Now, we substitute the simplified terms back into the main parenthesis:
$$(-(2m-3n)-2(3n-2m)-m)$$
becomes
$$(-2m+3n) + (-6n+4m) - m$$
$$ = -2m+3n-6n+4m-m$$
Next, we combine the 'm' terms together and the 'n' terms together:
For the 'm' terms: $$ -2m+4m-m = (-2+4-1)m = (2-1)m = 1m = m $$
For the 'n' terms: $$ +3n-6n = (3-6)n = -3n $$
So, the entire expression inside the main parenthesis simplifies to $$m-3n$$.

**step5** Multiplying by 3

The next step is to multiply the simplified result from the previous step ($$m-3n$$) by 3, as indicated in the original expression:
$$3(m-3n) = (3 \times m) - (3 \times 3n) = 3m-9n$$.

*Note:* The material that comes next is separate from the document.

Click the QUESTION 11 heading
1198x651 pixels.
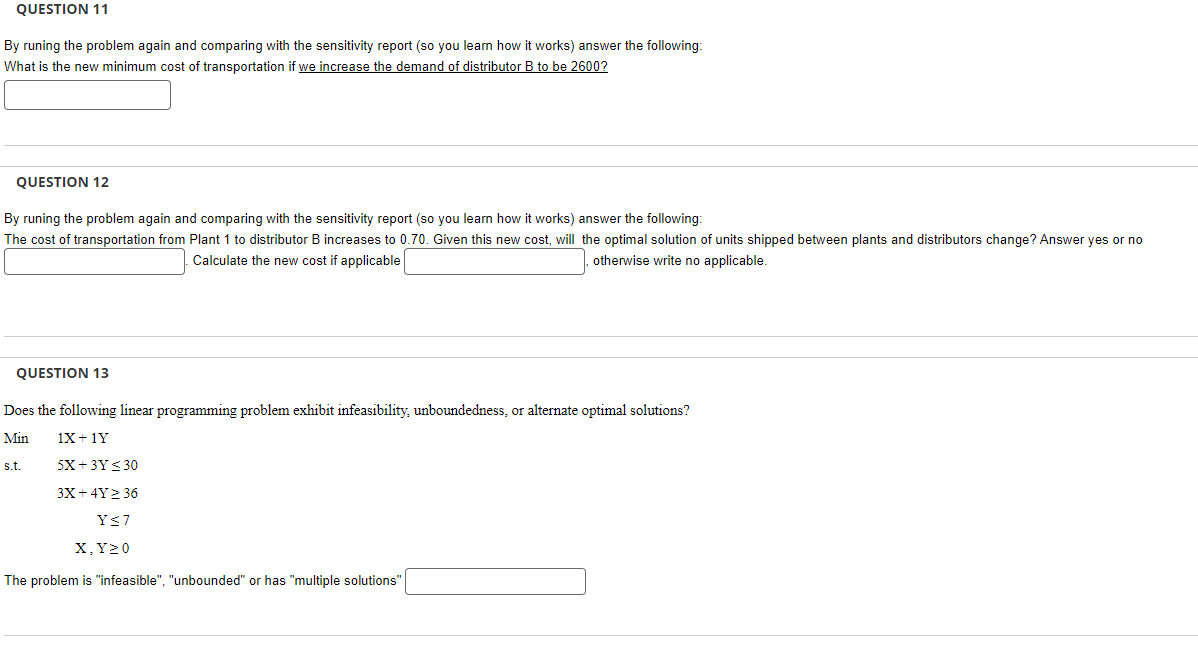pos(62,9)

**step6** Simplifying the Expression Inside the Absolute Value

Now, we substitute this result ($$3m-9n$$) back into the expression inside the absolute value bars:
$$|-2m+3n+3(-(2m-3n)-2(3n-2m)-m)-n|$$
becomes
$$|-2m+3n+(3m-9n)-n|$$
$$ = |-2m+3n+3m-9n-n|$$
Again, we group and combine like terms within the absolute value:
For the 'm' terms: $$ -2m+3m = (-2+3)m = 1m = m $$
For the 'n' terms: $$ +3n-9n-n = (3-9-1)n = (-6-1)n = -7n $$
Thus, the expression inside the absolute value simplifies to $$|m-7n|$$.

**step7** Final Simplification

Finally, we substitute the simplified absolute value term back into the original expression:
$$2m-|-2m+3n+3(-(2m-3n)-2(3n-2m)-m)-n|$$
becomes
$$2m-|m-7n|$$.
Since we do not have specific numerical values for 'm' and 'n', and therefore cannot determine whether $$(m-7n)$$ is positive or negative, we cannot simplify the absolute value any further. The simplified expression is $$2m-|m-7n|$$.